| Exercise requirements |
According to the abstract on PTPN4 and p38 gamma, which domain of PTPN4 binds tightly to the C terminus of p38 gamma?

| Document text |
Molecular Basis of the Interaction of the Human Protein Tyrosine Phosphatase Non-receptor Type 4 (PTPN4) with the Mitogen-activated Protein Kinase p38γ

The human protein tyrosine phosphatase non-receptor type 4 (PTPN4) prevents cell death induction in neuroblastoma and glioblastoma cell lines in a PDZ center dot PDZ binding motifs-dependent manner, but the cellular partners of PTPN4 involved in cell protection are unknown. Here, we described the mitogen-activated protein kinase p38 gamma as a cellular partner of PTPN4. The main contribution to the p38 gamma center dot PTPN4 complex formation is the tight interaction between the C terminus of p38 gamma and the PDZ domain of PTPN4. We solved the crystal structure of the PDZ domain of PTPN4 bound to the p38 gamma C terminus. We identified the molecular basis of recognition of the C-terminal sequence of p38 gamma that displays the highest affinity among all endogenous partners of PTPN4. We showed that the p38 gamma C terminus is also an efficient inducer of cell death after its intracellular delivery. In addition to recruiting the kinase, the binding of the C-terminal sequence of p38 gamma to PTPN4 abolishes the catalytic auto-inhibition of PTPN4 and thus activates the phosphatase, which can efficiently dephosphorylate the activation loop of p38 gamma. We presume that the p38 gamma center dot PTPN4 interaction promotes cellular signaling, preventing cell death induction.

| Record set |
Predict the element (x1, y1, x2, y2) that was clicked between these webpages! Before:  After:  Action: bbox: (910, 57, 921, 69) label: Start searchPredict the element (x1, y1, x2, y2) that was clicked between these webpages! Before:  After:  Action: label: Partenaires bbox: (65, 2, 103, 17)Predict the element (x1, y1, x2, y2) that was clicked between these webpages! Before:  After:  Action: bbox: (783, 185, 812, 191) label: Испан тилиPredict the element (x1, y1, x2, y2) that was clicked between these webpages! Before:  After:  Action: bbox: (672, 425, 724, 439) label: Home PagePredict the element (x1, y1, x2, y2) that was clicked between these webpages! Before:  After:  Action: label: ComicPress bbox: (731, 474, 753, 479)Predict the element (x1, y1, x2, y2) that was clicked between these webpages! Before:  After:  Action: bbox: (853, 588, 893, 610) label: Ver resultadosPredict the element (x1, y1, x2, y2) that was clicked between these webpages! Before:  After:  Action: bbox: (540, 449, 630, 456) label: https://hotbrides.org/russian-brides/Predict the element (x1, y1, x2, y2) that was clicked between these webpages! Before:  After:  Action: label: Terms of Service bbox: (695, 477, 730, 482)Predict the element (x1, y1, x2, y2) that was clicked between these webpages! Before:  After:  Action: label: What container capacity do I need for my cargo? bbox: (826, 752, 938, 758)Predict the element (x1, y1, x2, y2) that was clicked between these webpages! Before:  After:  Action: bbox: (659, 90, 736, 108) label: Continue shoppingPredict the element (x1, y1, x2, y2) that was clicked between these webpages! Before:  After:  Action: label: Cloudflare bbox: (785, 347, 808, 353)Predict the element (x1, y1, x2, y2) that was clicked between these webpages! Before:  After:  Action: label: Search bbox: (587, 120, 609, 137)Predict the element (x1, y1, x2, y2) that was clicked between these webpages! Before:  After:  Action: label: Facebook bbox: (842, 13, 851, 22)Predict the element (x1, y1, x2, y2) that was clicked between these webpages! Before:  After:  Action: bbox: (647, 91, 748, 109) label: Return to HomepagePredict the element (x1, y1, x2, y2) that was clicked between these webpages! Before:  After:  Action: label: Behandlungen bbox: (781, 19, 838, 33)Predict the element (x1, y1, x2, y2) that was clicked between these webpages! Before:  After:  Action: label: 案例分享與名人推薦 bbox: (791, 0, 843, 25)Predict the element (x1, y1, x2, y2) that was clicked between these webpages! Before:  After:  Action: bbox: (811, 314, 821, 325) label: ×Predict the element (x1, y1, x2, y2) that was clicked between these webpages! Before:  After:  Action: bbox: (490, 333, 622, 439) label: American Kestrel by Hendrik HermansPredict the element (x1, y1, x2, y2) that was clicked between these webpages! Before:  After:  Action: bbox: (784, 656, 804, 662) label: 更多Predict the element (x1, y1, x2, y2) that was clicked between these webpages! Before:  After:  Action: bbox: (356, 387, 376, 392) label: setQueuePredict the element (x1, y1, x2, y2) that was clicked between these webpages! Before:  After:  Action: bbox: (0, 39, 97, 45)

| Output for this task |
The PDZ domain of PTPN4.